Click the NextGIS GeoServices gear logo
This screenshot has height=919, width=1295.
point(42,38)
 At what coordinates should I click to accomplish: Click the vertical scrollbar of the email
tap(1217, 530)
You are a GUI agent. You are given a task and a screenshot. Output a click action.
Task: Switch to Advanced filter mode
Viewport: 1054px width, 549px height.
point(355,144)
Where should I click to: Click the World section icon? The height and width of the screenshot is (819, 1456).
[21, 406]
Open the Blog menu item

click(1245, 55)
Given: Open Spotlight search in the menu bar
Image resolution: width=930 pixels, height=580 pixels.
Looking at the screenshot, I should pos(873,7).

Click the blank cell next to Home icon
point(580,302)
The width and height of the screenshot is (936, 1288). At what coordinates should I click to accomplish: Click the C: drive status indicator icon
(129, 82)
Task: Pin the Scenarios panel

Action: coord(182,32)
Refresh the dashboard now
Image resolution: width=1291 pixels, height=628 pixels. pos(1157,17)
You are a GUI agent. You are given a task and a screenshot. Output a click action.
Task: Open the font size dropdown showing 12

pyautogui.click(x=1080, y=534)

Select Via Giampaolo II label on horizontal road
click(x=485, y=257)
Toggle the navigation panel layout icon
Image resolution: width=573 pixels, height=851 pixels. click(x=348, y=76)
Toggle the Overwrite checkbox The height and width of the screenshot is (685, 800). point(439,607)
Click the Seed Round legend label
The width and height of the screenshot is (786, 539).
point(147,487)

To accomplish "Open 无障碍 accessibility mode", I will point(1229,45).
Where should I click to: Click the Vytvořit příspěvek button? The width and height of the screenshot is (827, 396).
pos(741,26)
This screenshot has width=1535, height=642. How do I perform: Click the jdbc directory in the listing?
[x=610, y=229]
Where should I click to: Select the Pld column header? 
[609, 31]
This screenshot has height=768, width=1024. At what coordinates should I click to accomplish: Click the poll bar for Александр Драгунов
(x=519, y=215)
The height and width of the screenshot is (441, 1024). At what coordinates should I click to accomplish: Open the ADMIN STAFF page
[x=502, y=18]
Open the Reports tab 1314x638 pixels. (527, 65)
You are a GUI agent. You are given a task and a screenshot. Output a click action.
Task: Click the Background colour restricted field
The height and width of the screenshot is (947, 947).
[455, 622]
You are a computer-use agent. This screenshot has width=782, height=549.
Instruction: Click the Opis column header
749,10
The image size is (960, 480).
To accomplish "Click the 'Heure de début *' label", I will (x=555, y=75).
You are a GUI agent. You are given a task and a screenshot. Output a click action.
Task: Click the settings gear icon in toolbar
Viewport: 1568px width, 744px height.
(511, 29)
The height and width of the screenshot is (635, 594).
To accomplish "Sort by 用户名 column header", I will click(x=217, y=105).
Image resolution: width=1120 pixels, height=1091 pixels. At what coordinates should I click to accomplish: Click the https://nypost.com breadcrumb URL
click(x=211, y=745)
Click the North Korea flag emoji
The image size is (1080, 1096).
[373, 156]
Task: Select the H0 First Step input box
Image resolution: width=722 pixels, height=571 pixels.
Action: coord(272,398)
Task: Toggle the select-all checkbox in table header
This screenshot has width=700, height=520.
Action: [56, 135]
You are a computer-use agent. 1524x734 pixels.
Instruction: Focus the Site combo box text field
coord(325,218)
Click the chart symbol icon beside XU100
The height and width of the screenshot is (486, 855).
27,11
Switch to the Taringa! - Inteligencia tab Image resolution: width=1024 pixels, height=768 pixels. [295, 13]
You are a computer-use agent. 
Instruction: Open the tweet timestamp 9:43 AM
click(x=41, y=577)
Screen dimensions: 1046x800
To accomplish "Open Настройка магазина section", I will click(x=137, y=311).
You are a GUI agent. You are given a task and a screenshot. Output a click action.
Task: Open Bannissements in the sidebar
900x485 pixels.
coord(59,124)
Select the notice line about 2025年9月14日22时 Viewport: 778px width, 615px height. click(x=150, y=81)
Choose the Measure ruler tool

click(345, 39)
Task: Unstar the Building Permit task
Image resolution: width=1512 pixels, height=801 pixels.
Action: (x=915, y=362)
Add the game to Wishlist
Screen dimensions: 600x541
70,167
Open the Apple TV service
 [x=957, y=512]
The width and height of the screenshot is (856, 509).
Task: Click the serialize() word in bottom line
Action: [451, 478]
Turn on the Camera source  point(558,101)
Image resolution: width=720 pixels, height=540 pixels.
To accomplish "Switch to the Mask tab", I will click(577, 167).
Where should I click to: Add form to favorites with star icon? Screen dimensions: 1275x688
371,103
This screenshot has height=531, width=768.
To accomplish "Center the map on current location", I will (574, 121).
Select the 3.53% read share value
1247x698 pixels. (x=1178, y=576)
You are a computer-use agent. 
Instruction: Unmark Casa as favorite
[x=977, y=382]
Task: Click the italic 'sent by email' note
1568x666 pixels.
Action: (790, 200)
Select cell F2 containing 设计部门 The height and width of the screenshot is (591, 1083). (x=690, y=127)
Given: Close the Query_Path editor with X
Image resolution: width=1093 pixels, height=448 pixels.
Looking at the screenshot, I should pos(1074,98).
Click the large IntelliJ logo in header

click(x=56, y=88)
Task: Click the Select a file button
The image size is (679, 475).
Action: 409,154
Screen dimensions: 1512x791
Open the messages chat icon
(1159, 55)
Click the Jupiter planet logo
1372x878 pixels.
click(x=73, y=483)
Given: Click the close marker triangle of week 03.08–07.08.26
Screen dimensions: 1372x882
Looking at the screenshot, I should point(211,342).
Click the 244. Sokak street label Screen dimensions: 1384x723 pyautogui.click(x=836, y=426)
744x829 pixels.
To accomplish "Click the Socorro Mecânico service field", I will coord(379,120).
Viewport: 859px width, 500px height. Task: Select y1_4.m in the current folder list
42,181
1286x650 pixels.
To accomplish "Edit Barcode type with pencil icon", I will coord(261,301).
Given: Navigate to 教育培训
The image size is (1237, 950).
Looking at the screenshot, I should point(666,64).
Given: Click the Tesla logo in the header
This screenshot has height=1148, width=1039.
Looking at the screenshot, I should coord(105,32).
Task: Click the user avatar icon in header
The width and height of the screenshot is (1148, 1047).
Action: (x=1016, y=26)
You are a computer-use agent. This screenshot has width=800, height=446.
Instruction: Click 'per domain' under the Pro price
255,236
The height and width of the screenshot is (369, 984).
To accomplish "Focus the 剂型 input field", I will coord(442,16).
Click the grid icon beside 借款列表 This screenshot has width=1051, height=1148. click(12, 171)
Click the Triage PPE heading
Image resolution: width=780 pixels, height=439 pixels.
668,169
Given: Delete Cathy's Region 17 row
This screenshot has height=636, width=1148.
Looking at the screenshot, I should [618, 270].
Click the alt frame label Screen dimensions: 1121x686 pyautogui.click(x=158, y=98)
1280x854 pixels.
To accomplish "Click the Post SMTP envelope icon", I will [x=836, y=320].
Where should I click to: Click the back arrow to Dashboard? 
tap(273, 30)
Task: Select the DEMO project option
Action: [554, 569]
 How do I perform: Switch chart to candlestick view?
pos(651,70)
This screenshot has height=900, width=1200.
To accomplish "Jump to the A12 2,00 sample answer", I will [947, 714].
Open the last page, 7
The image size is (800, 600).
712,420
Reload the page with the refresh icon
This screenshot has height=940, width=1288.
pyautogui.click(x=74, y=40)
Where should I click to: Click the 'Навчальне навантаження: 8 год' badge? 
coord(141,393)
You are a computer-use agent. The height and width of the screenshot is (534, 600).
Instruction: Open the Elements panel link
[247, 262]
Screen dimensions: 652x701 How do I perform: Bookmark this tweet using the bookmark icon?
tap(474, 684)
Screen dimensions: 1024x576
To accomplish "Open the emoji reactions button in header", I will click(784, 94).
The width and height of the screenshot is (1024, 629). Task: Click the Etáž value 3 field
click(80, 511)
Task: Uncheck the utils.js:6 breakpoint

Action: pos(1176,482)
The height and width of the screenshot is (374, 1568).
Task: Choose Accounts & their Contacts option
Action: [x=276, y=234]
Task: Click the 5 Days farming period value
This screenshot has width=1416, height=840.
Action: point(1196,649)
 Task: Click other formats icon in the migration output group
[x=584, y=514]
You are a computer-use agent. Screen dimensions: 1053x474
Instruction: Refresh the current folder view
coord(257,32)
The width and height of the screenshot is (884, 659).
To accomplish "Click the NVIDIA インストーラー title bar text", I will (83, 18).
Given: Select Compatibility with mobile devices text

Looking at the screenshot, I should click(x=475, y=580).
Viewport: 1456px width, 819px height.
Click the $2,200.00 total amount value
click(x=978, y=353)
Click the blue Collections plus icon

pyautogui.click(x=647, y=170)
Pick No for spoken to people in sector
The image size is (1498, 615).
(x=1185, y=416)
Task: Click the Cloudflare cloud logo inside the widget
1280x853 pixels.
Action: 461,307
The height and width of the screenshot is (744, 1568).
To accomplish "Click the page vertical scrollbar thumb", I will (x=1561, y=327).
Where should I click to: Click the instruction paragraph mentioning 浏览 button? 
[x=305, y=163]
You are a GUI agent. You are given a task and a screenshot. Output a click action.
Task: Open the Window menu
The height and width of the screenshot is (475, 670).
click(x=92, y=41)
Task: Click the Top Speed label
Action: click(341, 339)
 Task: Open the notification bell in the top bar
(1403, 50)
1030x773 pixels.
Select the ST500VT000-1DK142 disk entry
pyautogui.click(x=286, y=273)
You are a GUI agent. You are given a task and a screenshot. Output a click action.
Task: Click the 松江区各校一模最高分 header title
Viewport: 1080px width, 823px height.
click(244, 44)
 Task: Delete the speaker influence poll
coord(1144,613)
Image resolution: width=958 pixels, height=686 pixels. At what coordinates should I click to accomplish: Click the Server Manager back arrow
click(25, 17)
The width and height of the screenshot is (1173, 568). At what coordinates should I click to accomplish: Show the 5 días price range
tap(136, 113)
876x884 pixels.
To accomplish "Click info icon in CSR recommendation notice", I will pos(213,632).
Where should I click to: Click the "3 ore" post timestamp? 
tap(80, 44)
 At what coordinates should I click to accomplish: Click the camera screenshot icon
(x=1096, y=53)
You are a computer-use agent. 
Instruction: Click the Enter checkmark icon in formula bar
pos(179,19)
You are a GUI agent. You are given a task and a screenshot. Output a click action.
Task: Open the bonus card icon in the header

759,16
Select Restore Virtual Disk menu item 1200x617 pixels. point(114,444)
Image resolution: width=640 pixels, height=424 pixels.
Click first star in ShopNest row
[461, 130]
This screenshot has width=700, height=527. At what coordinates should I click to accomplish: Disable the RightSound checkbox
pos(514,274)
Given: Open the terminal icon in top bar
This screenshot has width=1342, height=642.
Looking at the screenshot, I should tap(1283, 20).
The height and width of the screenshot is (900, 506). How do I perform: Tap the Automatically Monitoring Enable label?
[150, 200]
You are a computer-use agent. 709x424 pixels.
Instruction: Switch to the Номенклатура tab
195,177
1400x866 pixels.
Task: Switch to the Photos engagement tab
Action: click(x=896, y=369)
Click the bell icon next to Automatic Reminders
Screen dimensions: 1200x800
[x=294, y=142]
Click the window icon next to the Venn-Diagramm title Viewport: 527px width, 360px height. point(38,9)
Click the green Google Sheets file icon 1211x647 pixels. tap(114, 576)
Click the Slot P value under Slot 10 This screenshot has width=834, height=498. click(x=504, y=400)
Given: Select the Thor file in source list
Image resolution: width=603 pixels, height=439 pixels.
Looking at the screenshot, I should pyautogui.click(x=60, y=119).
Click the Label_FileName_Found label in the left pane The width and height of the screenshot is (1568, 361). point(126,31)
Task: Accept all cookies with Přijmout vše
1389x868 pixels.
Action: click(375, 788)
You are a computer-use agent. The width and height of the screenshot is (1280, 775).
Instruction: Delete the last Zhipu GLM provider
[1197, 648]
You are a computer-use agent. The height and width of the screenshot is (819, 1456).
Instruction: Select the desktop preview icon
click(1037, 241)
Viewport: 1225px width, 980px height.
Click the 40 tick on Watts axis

- - - - -

*EXERCISE*. Check each line of the entries for the string "emoji". Copy the lines that have it.

*OUTPUT OF THE EXERCISE*.
Click the North Korea flag emoji
To accomplish "Open the emoji reactions button in header", I will click(784, 94).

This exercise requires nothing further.